__TASK REQUIREMENTS__: Look through the entries below and report every line that has "Viewport".

__DATA RECORDS__:
# # # #

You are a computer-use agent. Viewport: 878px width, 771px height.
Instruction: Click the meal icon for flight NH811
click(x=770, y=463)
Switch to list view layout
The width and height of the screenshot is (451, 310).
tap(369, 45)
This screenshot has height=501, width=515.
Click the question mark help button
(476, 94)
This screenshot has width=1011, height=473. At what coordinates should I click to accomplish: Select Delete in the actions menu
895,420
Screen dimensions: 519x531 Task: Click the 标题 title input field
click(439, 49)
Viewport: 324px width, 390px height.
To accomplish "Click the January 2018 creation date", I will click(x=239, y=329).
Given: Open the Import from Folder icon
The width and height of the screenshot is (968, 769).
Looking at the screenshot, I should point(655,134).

# # # #

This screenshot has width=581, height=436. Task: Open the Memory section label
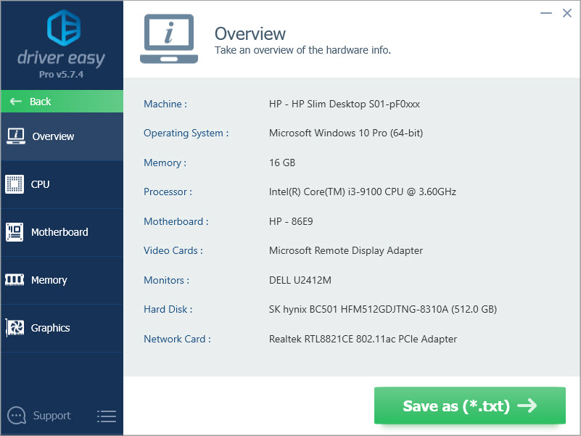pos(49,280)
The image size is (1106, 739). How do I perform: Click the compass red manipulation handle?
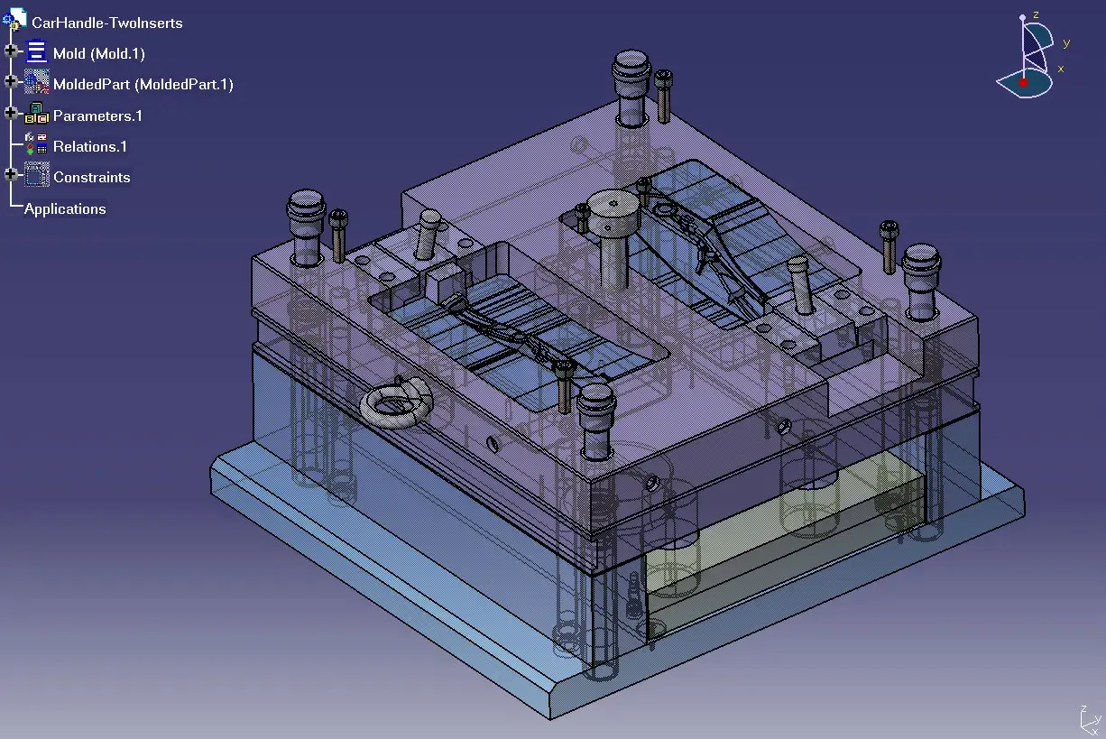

# # # #

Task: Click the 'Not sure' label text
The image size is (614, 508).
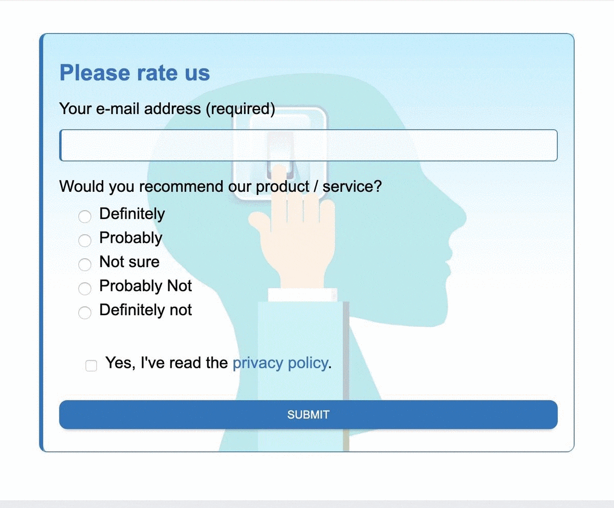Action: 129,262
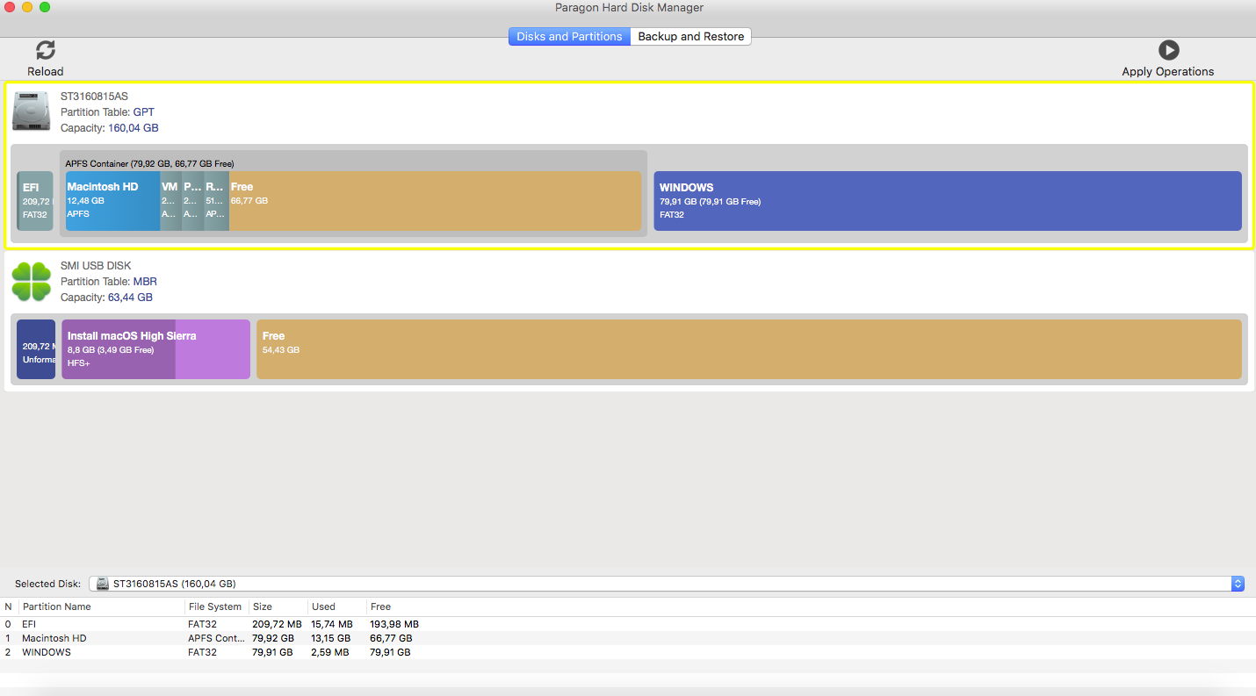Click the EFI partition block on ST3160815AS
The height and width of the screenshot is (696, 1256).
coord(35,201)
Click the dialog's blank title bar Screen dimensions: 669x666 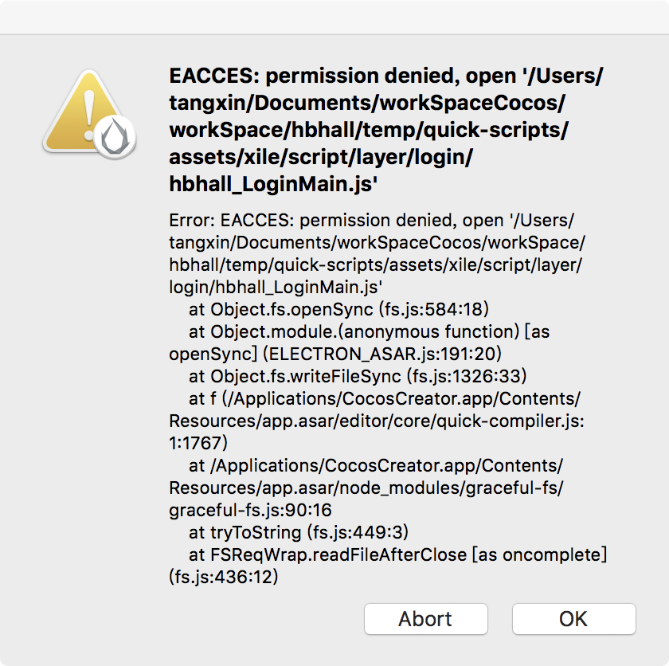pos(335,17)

# # # #

__EXERCISE RESULT__:
You are a computer-use agent. Viewport: 878px width, 771px height.
Viewport: 324px width, 390px height.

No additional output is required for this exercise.